Okta CEO Todd McKinnon would not comment for this story (even when I tracked him down in Dublin, Ireland), and no one contacted from SpydrSafe responded to enquiries about the deal — which we heard about through a tip.

But digging around, we found conclusive proof of a sale of SpydrSafe, and a subsequent connection to Okta:

— One of SpydrSafe’s investors, ScaleFinance, noted in an investment update that “SpydrSafe’s assets and team were acquired, the details of which are highly confidential and undisclosed as of the closing of the transaction in early 2014.”

— Another investor, the Center for Innovative Technology Fund, notes simply that the company exited.

— A more direct link to Okta lies in SpydrSafe’s IP. A listing for one patent originally assigned to SpydrSafe co-founder and CTO Kevin Sapp and “employee number one” Victor Ronin, is now assigned to Okta.
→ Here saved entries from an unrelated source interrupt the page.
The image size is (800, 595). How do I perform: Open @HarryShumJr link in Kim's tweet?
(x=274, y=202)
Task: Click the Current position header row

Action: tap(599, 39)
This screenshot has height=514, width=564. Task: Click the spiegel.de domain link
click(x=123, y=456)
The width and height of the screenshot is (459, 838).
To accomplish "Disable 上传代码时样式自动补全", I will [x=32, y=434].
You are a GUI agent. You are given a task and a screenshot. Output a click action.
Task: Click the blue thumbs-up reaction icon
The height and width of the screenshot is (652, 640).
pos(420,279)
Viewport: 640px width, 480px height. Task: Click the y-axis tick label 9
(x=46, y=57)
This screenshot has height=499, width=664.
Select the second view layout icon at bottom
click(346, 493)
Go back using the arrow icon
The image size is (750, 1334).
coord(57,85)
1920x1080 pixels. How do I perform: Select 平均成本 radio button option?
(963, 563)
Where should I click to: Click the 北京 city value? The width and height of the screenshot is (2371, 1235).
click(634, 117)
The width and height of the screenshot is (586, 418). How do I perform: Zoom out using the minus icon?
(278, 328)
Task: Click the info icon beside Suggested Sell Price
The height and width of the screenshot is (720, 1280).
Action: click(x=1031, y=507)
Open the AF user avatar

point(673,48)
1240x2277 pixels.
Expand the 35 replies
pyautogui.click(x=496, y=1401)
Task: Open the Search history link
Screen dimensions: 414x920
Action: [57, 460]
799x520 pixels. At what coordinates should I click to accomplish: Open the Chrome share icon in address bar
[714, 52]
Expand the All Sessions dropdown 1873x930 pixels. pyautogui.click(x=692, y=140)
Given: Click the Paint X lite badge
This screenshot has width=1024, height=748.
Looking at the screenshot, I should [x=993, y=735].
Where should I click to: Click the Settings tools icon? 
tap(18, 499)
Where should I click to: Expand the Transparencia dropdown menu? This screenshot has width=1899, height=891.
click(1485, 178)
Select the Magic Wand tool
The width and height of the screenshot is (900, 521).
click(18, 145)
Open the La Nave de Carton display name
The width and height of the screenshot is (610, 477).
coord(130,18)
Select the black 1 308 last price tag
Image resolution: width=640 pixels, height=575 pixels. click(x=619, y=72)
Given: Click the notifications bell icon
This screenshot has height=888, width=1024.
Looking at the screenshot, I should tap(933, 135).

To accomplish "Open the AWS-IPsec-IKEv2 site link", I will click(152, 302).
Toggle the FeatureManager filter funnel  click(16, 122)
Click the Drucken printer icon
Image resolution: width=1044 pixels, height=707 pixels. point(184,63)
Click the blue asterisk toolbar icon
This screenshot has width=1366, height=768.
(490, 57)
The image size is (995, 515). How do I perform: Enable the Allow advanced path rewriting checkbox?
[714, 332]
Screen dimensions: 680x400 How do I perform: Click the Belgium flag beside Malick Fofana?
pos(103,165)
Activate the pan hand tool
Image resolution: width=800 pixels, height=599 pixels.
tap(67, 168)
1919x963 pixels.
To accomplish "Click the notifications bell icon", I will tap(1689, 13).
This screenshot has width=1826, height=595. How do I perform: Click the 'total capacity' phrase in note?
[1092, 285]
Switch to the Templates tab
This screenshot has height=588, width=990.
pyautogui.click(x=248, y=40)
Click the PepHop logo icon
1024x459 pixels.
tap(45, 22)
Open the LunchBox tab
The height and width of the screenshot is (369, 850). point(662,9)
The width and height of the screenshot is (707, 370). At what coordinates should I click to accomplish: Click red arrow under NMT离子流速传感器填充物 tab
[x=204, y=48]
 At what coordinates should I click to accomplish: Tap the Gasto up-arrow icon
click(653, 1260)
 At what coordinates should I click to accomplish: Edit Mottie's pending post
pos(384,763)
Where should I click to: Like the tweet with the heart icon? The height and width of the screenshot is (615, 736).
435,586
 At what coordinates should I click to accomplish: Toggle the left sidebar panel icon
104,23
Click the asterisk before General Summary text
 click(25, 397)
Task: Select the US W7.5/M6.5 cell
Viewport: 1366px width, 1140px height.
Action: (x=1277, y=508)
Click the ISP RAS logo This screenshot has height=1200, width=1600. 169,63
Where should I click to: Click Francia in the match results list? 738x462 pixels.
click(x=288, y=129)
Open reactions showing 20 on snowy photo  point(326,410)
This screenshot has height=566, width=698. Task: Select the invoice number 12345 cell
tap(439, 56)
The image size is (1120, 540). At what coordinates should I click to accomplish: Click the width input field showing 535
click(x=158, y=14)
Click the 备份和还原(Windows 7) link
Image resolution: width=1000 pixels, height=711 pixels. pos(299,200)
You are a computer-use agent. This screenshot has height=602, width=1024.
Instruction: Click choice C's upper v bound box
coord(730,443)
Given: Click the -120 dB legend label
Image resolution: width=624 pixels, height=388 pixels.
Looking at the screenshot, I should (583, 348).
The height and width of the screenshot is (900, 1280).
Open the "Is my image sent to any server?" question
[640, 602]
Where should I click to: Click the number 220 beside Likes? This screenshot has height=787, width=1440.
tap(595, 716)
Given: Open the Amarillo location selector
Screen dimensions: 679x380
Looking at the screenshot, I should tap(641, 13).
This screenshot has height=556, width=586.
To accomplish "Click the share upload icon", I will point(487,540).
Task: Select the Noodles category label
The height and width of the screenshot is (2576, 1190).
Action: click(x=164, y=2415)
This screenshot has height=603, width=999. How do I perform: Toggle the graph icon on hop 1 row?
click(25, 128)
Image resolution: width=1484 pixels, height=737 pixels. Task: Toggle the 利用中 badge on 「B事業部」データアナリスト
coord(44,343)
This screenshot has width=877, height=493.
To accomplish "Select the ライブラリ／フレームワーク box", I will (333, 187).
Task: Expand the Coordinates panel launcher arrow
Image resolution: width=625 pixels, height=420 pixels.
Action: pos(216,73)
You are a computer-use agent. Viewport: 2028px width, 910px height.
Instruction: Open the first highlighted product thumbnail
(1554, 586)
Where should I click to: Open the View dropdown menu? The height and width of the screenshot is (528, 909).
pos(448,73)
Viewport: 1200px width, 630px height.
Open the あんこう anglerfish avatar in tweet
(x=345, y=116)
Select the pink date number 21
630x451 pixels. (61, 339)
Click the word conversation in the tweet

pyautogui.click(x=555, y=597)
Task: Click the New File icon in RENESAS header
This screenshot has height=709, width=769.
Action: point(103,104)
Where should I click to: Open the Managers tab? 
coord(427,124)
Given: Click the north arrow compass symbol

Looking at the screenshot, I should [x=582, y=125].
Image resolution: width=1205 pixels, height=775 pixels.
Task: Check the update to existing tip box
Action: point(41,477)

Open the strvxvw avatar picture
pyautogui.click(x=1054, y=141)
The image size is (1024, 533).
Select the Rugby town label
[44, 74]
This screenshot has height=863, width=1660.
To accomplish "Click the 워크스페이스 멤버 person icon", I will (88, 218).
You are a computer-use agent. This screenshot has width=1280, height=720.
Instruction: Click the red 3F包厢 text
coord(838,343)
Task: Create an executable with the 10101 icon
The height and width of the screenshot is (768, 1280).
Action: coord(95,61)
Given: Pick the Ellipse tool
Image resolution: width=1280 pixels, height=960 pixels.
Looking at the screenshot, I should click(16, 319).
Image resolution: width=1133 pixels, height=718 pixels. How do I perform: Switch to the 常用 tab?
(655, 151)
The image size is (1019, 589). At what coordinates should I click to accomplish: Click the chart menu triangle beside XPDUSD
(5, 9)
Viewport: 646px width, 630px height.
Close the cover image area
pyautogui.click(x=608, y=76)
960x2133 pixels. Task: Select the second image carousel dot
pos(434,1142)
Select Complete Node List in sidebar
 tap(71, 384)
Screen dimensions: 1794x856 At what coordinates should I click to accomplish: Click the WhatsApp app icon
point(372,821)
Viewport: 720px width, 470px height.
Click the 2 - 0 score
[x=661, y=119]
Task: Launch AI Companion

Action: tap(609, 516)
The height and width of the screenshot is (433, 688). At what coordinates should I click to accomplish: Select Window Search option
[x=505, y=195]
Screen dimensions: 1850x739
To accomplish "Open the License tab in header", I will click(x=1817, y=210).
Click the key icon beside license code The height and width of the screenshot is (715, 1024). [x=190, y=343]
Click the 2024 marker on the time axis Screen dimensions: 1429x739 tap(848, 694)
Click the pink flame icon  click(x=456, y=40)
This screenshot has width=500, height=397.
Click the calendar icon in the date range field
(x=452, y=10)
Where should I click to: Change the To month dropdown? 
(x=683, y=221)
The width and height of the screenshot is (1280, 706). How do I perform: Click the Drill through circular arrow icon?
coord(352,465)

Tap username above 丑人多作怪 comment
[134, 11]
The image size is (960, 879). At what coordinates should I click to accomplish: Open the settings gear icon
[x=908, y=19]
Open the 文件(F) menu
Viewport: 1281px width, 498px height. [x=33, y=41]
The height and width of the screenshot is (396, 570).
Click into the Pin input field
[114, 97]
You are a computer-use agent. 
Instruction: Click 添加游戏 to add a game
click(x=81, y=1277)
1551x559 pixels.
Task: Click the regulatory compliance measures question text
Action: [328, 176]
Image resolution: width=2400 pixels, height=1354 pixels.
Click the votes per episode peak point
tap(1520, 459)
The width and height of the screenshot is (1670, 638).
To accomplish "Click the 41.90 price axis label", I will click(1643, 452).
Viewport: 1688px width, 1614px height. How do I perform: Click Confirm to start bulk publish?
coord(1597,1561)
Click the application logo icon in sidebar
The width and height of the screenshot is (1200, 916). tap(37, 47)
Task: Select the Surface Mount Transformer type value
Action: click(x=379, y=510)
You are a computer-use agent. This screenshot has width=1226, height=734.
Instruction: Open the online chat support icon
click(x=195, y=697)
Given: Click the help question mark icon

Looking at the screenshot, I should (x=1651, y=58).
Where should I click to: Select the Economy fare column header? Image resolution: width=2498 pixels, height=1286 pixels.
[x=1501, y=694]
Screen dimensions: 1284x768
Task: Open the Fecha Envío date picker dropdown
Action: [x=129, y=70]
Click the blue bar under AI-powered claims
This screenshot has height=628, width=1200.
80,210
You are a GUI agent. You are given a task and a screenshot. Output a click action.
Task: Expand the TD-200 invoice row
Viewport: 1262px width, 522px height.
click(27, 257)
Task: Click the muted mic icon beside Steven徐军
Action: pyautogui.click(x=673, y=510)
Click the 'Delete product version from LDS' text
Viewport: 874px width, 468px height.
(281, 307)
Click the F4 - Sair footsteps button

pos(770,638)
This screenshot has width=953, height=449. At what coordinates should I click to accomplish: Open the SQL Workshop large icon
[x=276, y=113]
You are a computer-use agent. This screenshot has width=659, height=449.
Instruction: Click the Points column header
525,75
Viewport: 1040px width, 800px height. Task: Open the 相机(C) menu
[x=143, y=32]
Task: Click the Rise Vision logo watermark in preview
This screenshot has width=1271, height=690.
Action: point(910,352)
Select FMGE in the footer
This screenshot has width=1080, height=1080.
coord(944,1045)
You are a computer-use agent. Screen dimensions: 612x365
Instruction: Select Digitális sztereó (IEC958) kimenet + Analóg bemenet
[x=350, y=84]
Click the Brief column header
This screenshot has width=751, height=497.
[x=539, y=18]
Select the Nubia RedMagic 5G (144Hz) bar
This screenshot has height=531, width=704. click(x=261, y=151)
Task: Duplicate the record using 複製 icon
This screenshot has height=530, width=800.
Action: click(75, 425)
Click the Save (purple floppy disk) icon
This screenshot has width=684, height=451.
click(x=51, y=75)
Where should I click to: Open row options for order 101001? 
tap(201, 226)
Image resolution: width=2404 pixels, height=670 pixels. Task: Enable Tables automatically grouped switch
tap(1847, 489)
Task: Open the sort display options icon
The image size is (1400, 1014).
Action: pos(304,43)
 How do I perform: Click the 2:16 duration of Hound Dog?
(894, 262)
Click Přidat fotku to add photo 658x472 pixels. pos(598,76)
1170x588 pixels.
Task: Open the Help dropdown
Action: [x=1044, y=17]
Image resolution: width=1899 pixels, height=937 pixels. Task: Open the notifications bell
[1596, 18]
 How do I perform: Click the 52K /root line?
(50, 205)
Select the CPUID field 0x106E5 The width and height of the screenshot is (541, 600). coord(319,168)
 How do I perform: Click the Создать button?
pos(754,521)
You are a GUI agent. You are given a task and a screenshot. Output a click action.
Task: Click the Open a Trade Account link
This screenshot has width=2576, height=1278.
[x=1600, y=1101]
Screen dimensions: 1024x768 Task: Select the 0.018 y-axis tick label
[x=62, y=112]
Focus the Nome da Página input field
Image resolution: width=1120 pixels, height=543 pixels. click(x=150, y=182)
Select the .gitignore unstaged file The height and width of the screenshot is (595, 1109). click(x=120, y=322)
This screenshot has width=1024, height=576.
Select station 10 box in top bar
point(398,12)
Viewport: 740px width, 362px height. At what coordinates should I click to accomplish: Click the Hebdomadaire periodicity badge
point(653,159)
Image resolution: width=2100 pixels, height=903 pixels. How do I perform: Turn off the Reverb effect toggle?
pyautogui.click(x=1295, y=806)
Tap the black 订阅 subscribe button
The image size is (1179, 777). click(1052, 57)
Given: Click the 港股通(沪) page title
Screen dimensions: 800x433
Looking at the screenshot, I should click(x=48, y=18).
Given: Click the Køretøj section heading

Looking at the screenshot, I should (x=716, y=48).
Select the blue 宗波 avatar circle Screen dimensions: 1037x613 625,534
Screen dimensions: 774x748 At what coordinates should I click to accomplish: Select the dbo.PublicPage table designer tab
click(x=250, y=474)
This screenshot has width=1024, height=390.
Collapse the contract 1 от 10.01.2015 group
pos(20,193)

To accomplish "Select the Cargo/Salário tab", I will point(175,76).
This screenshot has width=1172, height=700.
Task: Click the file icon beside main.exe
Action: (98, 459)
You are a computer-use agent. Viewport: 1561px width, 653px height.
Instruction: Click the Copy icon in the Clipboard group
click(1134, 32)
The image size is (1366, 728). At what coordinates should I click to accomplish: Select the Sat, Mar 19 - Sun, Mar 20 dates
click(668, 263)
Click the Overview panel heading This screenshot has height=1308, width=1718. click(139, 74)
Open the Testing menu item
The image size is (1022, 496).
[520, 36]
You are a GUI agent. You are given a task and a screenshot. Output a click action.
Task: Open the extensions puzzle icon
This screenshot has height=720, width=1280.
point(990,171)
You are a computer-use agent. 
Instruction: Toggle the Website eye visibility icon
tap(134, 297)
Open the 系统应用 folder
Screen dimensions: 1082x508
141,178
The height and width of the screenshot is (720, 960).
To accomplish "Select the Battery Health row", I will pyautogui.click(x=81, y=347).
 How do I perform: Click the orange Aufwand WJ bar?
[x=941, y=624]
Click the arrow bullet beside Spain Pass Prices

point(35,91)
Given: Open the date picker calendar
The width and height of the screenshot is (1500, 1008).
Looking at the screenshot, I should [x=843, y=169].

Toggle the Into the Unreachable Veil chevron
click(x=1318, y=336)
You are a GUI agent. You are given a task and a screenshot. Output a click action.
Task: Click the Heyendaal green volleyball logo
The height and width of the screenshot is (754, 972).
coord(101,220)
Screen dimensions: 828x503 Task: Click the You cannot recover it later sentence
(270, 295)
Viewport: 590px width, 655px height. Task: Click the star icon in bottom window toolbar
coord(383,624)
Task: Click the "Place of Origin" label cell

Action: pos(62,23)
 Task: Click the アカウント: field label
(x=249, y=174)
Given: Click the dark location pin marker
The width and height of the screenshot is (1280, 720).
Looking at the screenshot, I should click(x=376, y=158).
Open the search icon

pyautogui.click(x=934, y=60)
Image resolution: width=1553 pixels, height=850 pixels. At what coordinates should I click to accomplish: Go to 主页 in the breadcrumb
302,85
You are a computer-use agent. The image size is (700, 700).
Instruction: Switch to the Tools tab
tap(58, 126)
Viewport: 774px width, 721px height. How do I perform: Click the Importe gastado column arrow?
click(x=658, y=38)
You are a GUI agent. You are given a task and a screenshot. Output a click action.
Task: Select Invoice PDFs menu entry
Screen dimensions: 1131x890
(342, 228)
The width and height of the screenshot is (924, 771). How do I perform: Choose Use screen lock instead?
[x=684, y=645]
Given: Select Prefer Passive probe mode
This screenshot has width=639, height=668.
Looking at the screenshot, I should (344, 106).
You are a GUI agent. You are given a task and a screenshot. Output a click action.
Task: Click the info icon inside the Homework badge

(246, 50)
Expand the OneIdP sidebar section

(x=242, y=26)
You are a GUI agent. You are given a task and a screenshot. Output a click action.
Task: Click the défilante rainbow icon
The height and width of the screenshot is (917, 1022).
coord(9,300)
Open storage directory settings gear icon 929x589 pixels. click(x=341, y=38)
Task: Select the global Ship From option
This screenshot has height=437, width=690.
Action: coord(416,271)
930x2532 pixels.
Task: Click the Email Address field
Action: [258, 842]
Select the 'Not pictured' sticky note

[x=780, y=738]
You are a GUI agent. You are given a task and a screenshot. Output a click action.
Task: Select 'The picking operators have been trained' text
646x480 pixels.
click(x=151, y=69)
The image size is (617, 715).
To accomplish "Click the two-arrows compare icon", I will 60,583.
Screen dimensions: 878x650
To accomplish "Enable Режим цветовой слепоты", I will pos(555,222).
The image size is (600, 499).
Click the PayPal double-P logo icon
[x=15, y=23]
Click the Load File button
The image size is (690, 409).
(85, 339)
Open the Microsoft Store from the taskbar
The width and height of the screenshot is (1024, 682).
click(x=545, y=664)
The patent is for “Systems and Methods for Providing and Managing Distributed Enclaves,” and describes “a method for operating a distributed data management and control enclave comprises providing a policy that identifies a set of data to be managed and controlled. The policy further identifies devices upon which the data may be transferred and the conditions under which that data may be transferred to the identified devices.”

— Both Sapp and Ronin — who had worked together at Trust Digital (before and after it was acquired by McAfee) now list themselves as located in San Francisco, where Okta is headquartered. SpydrSafe was founded in 2011 in McLean, Virginia. My guess is that these two moved to join Okta with the sale.

(SpydrSafe’s CEO and other co-founder, Michael Pratt, was the COO and CFO of Trust Digital when it was sold to McAfee, and had been involved in a number of other startup sales before and after that. He’s now a managing partner at Select VP, a VC firm that focuses on East Coast investments.)

SpydrSafe’s website is offline, and public profiles in places like Twitter have not been updated since January of this year, confirming the timing noted by one of the investors.

The wider picture of the mobile enterprise space has seen a growing trend of consumerization among business users.

That is to say, the enterprise world is turning off cumbersome, legacy enterprise apps and locked-down, antiquated mobile devices and laptops and bringing in their own phones and other gadgets to help them work.

Along with that, those users are adopting and adapting consumer apps, and businesses are also jumping into the ring, developing and buying in apps to give their employees products that they want to use. This mix has in turn given rise to companies to make sure that whatever ends up getting used, it’s secure.

Identity management graphicThis is where Okta fits in with its single sign-on service, which has been described as the “Facebook connect” for the business world, letting users log into private company data on the intranet as well as into third party apps and platforms like Box, Google Apps and so on, with IT admins able to administer this across a range of devices.

Now it could be that Okta is looking to go deeper by helping its customers manage data within those apps once users have been signed in. While McKinnon wouldn’t talk about SpydrSafe, he did repeat to me that Okta has high ambitions and is seeing a lot of demand from its customers.

This would also be part of a bigger consolidation trend within mobile enterprise services.

“I think what’s happening is that identity vendors are realising that the bigger challenges of mobility are more important than ID alone, so those vendors are following the lead of companies like Centrify and offering more mobile and device management solutions,” one observer says.